## [GOAL OF THE EXERCISE]
Retyping the entries exactly is all that is required.

START DATA

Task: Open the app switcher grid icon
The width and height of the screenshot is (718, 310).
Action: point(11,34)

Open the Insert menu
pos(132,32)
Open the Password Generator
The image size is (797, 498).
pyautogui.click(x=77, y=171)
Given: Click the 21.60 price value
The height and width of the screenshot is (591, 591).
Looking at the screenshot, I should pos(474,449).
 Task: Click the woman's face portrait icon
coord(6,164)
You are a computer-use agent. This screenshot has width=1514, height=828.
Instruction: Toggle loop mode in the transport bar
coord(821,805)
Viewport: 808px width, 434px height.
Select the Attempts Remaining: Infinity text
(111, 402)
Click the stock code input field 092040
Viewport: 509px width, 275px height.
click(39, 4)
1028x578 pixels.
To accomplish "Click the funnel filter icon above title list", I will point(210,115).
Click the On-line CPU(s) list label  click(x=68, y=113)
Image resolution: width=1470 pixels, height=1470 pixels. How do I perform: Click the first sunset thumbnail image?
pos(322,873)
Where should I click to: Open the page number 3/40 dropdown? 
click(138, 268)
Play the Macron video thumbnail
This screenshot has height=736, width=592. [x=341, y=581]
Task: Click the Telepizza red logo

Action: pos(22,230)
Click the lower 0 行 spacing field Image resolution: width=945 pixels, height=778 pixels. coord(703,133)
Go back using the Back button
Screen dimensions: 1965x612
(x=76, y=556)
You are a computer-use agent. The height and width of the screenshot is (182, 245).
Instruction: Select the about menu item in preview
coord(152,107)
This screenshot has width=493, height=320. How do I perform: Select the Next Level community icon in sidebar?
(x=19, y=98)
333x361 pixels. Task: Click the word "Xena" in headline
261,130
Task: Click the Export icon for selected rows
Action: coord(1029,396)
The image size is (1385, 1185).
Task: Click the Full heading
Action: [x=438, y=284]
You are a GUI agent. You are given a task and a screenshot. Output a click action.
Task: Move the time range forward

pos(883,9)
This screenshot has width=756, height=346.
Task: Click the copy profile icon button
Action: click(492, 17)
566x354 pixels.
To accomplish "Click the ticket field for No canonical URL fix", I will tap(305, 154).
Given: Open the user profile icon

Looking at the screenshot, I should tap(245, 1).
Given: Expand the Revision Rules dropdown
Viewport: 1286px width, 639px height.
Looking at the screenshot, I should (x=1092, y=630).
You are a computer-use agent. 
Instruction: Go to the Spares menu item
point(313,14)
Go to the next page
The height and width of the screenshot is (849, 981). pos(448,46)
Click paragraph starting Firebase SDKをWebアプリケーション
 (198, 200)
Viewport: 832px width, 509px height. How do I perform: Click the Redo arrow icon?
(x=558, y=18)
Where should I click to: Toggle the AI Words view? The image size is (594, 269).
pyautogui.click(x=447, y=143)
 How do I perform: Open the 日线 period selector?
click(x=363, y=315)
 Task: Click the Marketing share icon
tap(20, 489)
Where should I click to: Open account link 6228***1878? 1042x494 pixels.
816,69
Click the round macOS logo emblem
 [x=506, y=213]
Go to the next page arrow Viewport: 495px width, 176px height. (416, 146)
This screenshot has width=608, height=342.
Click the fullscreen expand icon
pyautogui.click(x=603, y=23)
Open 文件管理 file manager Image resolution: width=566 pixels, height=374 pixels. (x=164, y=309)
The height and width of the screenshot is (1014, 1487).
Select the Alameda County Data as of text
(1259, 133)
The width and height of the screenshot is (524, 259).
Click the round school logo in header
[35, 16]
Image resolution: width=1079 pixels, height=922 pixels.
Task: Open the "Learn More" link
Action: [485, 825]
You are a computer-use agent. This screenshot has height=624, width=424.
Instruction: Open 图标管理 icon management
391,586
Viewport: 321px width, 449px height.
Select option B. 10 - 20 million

END DATA

## [SOLUTION TO THE PROBLEM]
Task: Open the app switcher grid icon
The width and height of the screenshot is (718, 310).
Action: point(11,34)

Open the Insert menu
pos(132,32)
Open the Password Generator
The image size is (797, 498).
pyautogui.click(x=77, y=171)
Given: Click the 21.60 price value
The height and width of the screenshot is (591, 591).
Looking at the screenshot, I should pos(474,449).
 Task: Click the woman's face portrait icon
coord(6,164)
You are a computer-use agent. This screenshot has width=1514, height=828.
Instruction: Toggle loop mode in the transport bar
coord(821,805)
Viewport: 808px width, 434px height.
Select the Attempts Remaining: Infinity text
(111, 402)
Click the stock code input field 092040
Viewport: 509px width, 275px height.
click(39, 4)
1028x578 pixels.
To accomplish "Click the funnel filter icon above title list", I will point(210,115).
Click the On-line CPU(s) list label  click(x=68, y=113)
Image resolution: width=1470 pixels, height=1470 pixels. How do I perform: Click the first sunset thumbnail image?
pos(322,873)
Where should I click to: Open the page number 3/40 dropdown? 
click(138, 268)
Play the Macron video thumbnail
This screenshot has height=736, width=592. [x=341, y=581]
Task: Click the Telepizza red logo

Action: pos(22,230)
Click the lower 0 行 spacing field Image resolution: width=945 pixels, height=778 pixels. coord(703,133)
Go back using the Back button
Screen dimensions: 1965x612
(x=76, y=556)
You are a computer-use agent. The height and width of the screenshot is (182, 245).
Instruction: Select the about menu item in preview
coord(152,107)
This screenshot has width=493, height=320. How do I perform: Select the Next Level community icon in sidebar?
(x=19, y=98)
333x361 pixels. Task: Click the word "Xena" in headline
261,130
Task: Click the Export icon for selected rows
Action: coord(1029,396)
The image size is (1385, 1185).
Task: Click the Full heading
Action: [x=438, y=284]
You are a GUI agent. You are given a task and a screenshot. Output a click action.
Task: Move the time range forward

pos(883,9)
This screenshot has width=756, height=346.
Task: Click the copy profile icon button
Action: click(492, 17)
566x354 pixels.
To accomplish "Click the ticket field for No canonical URL fix", I will tap(305, 154).
Given: Open the user profile icon

Looking at the screenshot, I should tap(245, 1).
Given: Expand the Revision Rules dropdown
Viewport: 1286px width, 639px height.
Looking at the screenshot, I should (x=1092, y=630).
You are a computer-use agent. 
Instruction: Go to the Spares menu item
point(313,14)
Go to the next page
The height and width of the screenshot is (849, 981). pos(448,46)
Click paragraph starting Firebase SDKをWebアプリケーション
 (198, 200)
Viewport: 832px width, 509px height. How do I perform: Click the Redo arrow icon?
(x=558, y=18)
Where should I click to: Toggle the AI Words view? The image size is (594, 269).
pyautogui.click(x=447, y=143)
 How do I perform: Open the 日线 period selector?
click(x=363, y=315)
 Task: Click the Marketing share icon
tap(20, 489)
Where should I click to: Open account link 6228***1878? 1042x494 pixels.
816,69
Click the round macOS logo emblem
 [x=506, y=213]
Go to the next page arrow Viewport: 495px width, 176px height. (416, 146)
This screenshot has width=608, height=342.
Click the fullscreen expand icon
pyautogui.click(x=603, y=23)
Open 文件管理 file manager Image resolution: width=566 pixels, height=374 pixels. (x=164, y=309)
The height and width of the screenshot is (1014, 1487).
Select the Alameda County Data as of text
(1259, 133)
The width and height of the screenshot is (524, 259).
Click the round school logo in header
[35, 16]
Image resolution: width=1079 pixels, height=922 pixels.
Task: Open the "Learn More" link
Action: [485, 825]
You are a computer-use agent. This screenshot has height=624, width=424.
Instruction: Open 图标管理 icon management
391,586
Viewport: 321px width, 449px height.
Select option B. 10 - 20 million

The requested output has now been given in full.